[WHAT THIS TASK INVOLVES]: Of the entries below, return exactly those lines that fall between the one containing "This screenshot has height=410, width=514." and the one containing "Task: Enable pos history display", the two end lines included.

(Source data)
+++++

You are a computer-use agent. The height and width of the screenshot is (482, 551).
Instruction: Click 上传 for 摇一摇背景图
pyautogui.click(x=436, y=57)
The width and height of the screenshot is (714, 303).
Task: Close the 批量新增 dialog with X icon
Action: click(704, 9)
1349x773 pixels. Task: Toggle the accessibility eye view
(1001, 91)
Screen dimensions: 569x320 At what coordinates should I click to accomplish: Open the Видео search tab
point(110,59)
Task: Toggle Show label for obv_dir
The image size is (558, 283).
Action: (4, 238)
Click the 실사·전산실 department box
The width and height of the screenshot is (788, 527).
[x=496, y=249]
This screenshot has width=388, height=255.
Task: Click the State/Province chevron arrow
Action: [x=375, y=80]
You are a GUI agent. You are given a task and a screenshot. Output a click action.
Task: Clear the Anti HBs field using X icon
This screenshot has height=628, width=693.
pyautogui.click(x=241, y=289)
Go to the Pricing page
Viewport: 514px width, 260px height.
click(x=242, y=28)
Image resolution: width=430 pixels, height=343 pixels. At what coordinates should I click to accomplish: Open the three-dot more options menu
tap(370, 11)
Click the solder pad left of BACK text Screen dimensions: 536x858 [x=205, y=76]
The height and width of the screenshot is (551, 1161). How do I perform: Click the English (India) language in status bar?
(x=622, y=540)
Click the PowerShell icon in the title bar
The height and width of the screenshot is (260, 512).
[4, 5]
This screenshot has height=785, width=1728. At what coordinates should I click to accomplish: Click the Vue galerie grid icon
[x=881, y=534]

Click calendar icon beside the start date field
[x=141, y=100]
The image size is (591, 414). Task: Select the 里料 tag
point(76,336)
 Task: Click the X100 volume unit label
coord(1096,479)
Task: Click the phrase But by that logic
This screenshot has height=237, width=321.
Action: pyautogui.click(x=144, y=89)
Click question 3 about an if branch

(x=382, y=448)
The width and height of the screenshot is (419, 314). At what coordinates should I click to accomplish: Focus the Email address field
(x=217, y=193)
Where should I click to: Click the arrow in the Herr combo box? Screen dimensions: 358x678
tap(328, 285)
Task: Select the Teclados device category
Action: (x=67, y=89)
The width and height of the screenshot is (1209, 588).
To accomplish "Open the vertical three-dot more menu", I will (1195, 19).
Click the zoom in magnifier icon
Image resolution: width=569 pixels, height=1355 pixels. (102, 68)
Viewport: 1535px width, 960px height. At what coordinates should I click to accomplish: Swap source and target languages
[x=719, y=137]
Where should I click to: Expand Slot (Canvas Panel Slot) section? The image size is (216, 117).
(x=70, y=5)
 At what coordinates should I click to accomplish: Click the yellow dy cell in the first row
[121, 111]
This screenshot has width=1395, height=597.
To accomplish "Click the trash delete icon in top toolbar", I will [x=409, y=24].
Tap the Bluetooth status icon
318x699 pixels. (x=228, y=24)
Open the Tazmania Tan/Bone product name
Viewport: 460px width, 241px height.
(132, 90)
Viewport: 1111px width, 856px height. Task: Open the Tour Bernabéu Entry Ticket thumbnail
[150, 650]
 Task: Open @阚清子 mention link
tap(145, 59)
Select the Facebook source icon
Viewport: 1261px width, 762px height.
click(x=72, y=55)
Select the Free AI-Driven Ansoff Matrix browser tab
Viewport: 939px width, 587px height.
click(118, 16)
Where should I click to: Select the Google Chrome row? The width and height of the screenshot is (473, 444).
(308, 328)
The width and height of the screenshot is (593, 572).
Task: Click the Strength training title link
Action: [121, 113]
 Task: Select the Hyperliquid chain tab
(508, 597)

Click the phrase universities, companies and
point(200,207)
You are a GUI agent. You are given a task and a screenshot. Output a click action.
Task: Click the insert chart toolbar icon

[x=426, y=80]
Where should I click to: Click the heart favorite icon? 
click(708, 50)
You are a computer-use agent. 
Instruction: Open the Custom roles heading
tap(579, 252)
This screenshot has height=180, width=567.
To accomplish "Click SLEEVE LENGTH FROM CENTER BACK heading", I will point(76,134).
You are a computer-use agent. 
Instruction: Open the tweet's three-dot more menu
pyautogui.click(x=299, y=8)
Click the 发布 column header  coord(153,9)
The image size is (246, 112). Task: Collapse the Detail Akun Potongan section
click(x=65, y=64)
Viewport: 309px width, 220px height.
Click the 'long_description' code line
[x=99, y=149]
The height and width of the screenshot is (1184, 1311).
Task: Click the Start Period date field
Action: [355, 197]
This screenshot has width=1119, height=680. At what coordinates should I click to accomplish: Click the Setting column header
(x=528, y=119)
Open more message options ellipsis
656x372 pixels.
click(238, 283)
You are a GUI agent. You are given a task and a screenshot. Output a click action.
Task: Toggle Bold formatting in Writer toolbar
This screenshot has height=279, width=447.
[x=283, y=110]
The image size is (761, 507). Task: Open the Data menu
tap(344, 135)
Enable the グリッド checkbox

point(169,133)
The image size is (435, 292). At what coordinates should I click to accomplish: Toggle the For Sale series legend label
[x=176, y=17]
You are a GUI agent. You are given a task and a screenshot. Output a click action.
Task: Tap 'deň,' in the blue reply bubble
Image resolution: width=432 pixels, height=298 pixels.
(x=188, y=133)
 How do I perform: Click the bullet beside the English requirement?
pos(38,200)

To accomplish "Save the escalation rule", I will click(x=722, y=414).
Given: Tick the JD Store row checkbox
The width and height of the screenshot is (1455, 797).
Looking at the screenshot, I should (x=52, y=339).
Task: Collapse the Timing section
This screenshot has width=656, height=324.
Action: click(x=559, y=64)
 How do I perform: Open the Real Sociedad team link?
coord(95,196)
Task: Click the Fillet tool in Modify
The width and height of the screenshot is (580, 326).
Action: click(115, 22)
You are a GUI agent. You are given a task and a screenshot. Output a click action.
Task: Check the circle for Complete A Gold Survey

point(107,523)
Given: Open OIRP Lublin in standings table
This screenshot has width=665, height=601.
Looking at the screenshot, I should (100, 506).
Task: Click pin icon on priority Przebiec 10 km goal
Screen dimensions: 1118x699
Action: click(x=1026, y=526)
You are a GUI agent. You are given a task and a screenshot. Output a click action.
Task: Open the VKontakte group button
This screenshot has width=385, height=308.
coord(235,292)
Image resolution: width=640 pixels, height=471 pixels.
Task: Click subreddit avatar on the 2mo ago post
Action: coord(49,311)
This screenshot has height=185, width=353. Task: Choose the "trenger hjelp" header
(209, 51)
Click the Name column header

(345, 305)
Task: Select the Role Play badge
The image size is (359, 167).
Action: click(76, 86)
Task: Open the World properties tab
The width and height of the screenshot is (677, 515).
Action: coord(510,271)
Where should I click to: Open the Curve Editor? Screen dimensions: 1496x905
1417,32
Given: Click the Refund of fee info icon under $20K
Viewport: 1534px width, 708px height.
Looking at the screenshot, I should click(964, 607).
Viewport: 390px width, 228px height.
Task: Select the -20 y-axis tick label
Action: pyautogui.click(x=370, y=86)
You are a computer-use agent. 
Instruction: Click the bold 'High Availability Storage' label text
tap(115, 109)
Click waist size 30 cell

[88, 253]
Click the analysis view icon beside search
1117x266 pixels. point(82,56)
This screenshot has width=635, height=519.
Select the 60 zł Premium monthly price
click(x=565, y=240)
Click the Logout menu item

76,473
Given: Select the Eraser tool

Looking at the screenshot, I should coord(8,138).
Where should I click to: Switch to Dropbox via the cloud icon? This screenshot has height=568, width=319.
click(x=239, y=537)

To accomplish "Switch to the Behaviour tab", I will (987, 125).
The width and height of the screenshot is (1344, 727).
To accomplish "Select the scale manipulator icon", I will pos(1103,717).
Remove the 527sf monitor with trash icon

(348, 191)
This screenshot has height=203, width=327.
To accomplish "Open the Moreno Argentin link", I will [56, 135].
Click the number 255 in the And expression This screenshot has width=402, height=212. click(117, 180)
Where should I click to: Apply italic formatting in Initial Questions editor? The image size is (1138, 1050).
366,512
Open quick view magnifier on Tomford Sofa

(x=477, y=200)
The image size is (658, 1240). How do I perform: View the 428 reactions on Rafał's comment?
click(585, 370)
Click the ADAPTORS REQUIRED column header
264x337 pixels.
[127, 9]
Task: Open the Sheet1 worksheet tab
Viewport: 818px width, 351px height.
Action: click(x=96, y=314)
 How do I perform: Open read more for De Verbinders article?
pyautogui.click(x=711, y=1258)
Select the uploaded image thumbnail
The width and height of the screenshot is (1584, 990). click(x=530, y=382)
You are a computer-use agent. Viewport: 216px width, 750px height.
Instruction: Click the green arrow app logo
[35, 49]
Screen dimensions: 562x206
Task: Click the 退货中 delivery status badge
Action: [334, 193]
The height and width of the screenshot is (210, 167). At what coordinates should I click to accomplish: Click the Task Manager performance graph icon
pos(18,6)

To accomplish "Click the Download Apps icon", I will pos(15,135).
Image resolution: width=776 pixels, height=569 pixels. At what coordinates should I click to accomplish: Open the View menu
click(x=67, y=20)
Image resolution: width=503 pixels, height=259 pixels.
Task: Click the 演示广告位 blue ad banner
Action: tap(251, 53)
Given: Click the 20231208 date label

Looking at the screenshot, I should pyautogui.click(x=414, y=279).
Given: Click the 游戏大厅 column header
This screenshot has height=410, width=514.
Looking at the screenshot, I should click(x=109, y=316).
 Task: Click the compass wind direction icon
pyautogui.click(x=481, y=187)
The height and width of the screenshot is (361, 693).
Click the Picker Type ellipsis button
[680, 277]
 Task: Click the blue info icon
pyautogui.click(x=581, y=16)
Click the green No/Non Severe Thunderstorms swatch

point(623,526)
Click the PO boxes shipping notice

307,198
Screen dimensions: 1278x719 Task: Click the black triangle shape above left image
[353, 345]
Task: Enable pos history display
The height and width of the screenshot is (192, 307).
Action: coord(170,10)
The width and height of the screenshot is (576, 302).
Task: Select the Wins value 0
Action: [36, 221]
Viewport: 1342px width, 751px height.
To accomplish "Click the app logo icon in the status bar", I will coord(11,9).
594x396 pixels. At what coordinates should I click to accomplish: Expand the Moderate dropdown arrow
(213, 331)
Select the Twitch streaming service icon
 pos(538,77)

+++++

[RESULT FOR THIS EXERCISE]:
This screenshot has height=410, width=514.
Looking at the screenshot, I should click(x=109, y=316).
 Task: Click the compass wind direction icon
pyautogui.click(x=481, y=187)
The height and width of the screenshot is (361, 693).
Click the Picker Type ellipsis button
[680, 277]
 Task: Click the blue info icon
pyautogui.click(x=581, y=16)
Click the green No/Non Severe Thunderstorms swatch

point(623,526)
Click the PO boxes shipping notice

307,198
Screen dimensions: 1278x719 Task: Click the black triangle shape above left image
[353, 345]
Task: Enable pos history display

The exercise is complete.